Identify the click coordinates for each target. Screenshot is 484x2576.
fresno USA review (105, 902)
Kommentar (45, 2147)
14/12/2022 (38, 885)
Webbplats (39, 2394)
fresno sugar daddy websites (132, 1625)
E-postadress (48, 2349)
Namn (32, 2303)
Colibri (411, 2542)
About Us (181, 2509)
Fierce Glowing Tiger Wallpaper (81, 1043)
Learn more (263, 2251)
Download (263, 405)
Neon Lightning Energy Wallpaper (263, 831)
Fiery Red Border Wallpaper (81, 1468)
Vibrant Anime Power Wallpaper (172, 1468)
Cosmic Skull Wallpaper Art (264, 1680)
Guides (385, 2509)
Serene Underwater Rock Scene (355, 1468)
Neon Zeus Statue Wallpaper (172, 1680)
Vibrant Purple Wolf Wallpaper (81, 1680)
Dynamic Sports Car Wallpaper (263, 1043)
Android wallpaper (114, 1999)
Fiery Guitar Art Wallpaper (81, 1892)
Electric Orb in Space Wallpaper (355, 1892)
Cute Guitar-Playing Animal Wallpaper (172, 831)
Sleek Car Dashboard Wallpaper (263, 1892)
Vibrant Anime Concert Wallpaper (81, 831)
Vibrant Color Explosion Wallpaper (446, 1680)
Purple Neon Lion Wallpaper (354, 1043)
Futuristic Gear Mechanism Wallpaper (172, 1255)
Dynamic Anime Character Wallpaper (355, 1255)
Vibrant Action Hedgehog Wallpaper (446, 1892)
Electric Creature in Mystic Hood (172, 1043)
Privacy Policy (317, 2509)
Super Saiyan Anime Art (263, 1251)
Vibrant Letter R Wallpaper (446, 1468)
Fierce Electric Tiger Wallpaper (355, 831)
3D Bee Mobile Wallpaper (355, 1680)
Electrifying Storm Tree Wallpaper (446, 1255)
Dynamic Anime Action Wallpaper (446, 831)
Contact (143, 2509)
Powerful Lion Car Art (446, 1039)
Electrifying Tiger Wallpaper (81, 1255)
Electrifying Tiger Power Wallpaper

——

__Task objective__
Reproduce all of the records above verbatim, keeping them in their original order.

__Worked answer__
Identify the click coordinates for each target. Screenshot is 484x2576.
fresno USA review (105, 902)
Kommentar (45, 2147)
14/12/2022 (38, 885)
Webbplats (39, 2394)
fresno sugar daddy websites (132, 1625)
E-postadress (48, 2349)
Namn (32, 2303)
Colibri (411, 2542)
About Us (181, 2509)
Fierce Glowing Tiger Wallpaper (81, 1043)
Learn more (263, 2251)
Download (263, 405)
Neon Lightning Energy Wallpaper (263, 831)
Fiery Red Border Wallpaper (81, 1468)
Vibrant Anime Power Wallpaper (172, 1468)
Cosmic Skull Wallpaper Art (264, 1680)
Guides (385, 2509)
Serene Underwater Rock Scene (355, 1468)
Neon Zeus Statue Wallpaper (172, 1680)
Vibrant Purple Wolf Wallpaper (81, 1680)
Dynamic Sports Car Wallpaper (263, 1043)
Android wallpaper (114, 1999)
Fiery Guitar Art Wallpaper (81, 1892)
Electric Orb in Space Wallpaper (355, 1892)
Cute Guitar-Playing Animal Wallpaper (172, 831)
Sleek Car Dashboard Wallpaper (263, 1892)
Vibrant Anime Concert Wallpaper (81, 831)
Vibrant Color Explosion Wallpaper (446, 1680)
Purple Neon Lion Wallpaper (354, 1043)
Futuristic Gear Mechanism Wallpaper (172, 1255)
Dynamic Anime Character Wallpaper (355, 1255)
Vibrant Action Hedgehog Wallpaper (446, 1892)
Electric Creature in Mystic Hood (172, 1043)
Privacy Policy (317, 2509)
Super Saiyan Anime Art (263, 1251)
Vibrant Letter R Wallpaper (446, 1468)
Fierce Electric Tiger Wallpaper (355, 831)
3D Bee Mobile Wallpaper (355, 1680)
Electrifying Storm Tree Wallpaper (446, 1255)
Dynamic Anime Action Wallpaper (446, 831)
Contact (143, 2509)
Powerful Lion Car Art (446, 1039)
Electrifying Tiger Wallpaper (81, 1255)
Electrifying Tiger Power Wallpaper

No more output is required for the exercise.